Flybe's collapse has been averted after the Government told the airline it would review air passenger duty.

The Treasury announced on Tuesday evening the loss-making carrier would continue operating after the review of the tax featured in rescue talks.

But environmental groups have warned cutting APD would hamper efforts to combat the climate crisis, while airlines claim that it restricts connectivity and passenger growth.

Flybe, Europe's largest regional carrier, confirmed it will "continue to operate as normal" following the deal.

Mark Anderson, chief executive of Flybe said: "This is a positive outcome for the UK and will allow us to focus on delivering for our customers and planning for the future.”

The deal means Flybe has avoided being the second UK airline to fail in four months, after Thomas Cook went bust in September.

READ MORE: UK air passenger duty cut considered to save struggling Flybe

The airline carries about eight million passengers a year from airports including Edinburgh, Glasgow,  Birmingham, Manchester, Southampton, Belfast City, Cardiff and Aberdeen, to the UK and Europe.

Chancellor Sajid Javid had held talks with the business and transport secretaries to discuss if the loss-making regional carrier can defer paying this year’s estimated air passenger duty (APD) bill of £106 million for three years or whether the tax should be cut for all domestic flights, according to multiple reports.

This was expected to be applied industry-wide and to be announced at the Budget in March.

The change would allow Flybe to defer its tax bill, design a rescue plan, and secure more than 2,000 jobs.

The emergency agreement seeks to prevent Flybe becoming the second UK carrier to fail in four months after Thomas Cook went bust in September.

The government said it was a sign of the "Prime Minister's commitment to levelling up all regions of the UK".  

It was part of a "review of regional connectivity" which the government said "will ensure all nations and regions of the UK have the domestic transport connections local communities rely on – including regional airports".

It said the review of APD is part of work being carried out ahead of the March budget "to ensure regional connectivity is strengthened while meeting the UK’s climate change commitments to meet net zero by 2050".

Chancellor Sajid Javid said: "I welcome Flybe's confirmation that they will continue to operate as normal, safeguarding jobs in UK and ensuring flights continue to serve communities across the whole of the UK.


"The reviews we are announcing today will help level up our economy.

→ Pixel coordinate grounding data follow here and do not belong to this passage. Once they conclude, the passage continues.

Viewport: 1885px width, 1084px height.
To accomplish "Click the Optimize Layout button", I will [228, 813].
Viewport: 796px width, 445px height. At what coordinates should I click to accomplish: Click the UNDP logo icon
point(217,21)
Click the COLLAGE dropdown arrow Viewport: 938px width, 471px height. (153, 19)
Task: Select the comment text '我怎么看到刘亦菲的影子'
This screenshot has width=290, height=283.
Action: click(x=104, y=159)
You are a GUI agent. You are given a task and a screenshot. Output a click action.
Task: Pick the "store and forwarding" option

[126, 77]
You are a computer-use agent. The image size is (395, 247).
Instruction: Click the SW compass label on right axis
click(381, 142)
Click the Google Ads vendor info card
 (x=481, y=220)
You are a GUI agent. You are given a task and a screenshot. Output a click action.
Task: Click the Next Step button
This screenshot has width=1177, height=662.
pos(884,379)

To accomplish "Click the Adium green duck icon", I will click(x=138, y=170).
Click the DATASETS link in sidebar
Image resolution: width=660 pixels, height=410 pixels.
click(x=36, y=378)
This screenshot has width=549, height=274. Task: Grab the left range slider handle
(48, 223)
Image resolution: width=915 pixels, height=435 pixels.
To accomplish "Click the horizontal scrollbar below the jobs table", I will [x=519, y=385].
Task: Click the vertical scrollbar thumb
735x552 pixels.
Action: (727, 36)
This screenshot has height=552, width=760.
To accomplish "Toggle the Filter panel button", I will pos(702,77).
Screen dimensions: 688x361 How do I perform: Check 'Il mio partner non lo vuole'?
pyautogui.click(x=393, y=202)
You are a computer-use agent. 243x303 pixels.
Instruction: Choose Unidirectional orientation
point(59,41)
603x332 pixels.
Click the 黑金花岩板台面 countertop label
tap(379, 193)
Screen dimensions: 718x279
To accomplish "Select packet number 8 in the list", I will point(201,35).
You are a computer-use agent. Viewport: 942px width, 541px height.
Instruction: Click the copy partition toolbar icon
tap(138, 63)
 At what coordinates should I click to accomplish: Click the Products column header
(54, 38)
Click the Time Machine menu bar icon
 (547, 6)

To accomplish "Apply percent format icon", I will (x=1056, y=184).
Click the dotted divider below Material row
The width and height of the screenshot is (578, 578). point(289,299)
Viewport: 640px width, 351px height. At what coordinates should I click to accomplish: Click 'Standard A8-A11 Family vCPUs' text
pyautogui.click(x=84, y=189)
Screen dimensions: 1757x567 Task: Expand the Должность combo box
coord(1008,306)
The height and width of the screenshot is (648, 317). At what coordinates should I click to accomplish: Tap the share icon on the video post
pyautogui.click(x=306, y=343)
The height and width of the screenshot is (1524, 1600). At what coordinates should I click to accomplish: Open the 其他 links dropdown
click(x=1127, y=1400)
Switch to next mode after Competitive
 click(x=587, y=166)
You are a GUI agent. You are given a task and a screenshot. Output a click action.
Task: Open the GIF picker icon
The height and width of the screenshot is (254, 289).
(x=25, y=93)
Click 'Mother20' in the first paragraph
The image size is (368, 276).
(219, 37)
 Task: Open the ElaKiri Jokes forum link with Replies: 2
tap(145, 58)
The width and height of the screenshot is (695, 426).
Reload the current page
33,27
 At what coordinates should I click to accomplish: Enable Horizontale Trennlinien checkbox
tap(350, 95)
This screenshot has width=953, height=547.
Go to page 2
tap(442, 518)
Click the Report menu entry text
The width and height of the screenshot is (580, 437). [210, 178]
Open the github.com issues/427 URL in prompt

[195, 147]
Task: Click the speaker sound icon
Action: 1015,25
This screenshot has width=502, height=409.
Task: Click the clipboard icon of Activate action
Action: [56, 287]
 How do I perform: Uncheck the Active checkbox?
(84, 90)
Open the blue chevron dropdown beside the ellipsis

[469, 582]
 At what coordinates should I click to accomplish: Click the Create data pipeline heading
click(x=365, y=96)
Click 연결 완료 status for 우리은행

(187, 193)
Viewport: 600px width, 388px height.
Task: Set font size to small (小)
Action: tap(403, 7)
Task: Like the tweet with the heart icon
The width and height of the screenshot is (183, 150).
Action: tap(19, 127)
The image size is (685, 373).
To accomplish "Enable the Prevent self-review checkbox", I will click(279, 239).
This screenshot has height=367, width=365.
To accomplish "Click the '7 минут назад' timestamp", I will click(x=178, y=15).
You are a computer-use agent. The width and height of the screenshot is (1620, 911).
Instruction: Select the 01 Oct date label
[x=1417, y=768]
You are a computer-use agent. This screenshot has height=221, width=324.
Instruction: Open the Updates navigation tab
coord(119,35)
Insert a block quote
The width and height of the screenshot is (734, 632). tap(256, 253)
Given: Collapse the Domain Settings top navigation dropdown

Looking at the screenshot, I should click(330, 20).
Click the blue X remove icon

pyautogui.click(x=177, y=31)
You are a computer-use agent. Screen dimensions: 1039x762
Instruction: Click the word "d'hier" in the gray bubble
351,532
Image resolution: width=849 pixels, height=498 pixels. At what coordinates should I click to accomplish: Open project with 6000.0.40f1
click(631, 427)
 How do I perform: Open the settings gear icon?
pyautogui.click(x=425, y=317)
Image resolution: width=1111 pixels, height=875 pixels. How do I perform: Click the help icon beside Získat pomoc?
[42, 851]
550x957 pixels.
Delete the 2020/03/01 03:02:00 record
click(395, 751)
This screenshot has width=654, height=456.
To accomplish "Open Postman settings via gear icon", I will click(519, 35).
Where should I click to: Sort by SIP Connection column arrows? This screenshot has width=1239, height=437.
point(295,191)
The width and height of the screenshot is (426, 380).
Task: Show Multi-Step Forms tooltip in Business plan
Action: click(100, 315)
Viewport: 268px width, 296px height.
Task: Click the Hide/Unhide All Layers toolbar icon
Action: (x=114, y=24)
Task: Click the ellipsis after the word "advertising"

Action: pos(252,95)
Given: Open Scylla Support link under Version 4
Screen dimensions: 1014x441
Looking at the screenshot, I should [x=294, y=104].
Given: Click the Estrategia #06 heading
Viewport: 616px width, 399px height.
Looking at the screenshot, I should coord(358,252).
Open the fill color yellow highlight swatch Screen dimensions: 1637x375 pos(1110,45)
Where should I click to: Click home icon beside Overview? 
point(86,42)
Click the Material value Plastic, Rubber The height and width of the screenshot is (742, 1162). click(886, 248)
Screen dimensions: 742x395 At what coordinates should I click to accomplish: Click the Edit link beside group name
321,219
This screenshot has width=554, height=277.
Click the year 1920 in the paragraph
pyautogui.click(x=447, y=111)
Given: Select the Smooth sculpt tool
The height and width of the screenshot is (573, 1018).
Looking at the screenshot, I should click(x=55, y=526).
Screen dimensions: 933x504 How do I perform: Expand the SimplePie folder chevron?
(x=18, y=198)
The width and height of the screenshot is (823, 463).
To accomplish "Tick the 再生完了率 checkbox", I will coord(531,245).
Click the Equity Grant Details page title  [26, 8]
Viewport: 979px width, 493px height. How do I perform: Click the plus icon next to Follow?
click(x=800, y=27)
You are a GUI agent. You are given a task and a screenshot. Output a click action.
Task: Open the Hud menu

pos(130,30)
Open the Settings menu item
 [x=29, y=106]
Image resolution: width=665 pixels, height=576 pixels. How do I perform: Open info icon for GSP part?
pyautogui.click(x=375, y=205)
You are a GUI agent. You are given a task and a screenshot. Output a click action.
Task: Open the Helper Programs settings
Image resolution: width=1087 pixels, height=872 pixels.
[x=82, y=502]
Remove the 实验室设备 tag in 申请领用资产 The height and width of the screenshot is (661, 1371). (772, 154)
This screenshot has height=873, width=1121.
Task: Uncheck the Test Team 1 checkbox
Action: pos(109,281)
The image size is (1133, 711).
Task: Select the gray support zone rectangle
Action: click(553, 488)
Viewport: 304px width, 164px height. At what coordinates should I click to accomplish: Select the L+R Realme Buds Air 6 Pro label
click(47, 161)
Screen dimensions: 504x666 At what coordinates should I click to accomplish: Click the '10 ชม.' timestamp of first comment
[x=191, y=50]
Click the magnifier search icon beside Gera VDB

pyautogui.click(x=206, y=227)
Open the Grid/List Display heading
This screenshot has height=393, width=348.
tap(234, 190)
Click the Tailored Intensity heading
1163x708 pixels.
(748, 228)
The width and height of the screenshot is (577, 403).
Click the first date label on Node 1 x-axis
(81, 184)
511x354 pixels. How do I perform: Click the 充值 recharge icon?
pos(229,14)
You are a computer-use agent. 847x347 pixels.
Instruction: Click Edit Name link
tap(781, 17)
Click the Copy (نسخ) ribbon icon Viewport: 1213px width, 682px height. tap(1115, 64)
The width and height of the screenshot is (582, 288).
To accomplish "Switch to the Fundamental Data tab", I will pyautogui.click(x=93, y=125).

They will ensure that regional connections not only continue but flourish in the years to come - so that every nation and region can fulfil its potential."

Business secretary Andrea Leadsom said she was "delighted that we have managed to reach an agreement with Flybe shareholders to keep the company in operation".

Flybe chief executive Mark Anderson welcomed the deal as a "positive outcome for the UK" which "will allow us to focus on delivering for our customers and planning for the future".

Transport Secretary Grant Shapps said his department will "undertake an urgent review into how we can level up the country by strengthening regional connectivity".

The Treasury said the APD review ahead of the March Budget would consider the UK's climate commitments to meet net zero by 2050.

Before the announcement, Greenpeace UK policy director Dr Doug Parr said any cuts to airport passenger duty was a "poorly thought out policy that should be immediately grounded".

"The Government cannot claim to be a global leader on tackling the climate emergency one day, then making the most carbon-intensive kind of travel cheaper the next," he added.

"Cutting the cost of domestic flights while allowing train fares to rise is the exact opposite of what we need if we're to cut climate-wrecking emissions from transport.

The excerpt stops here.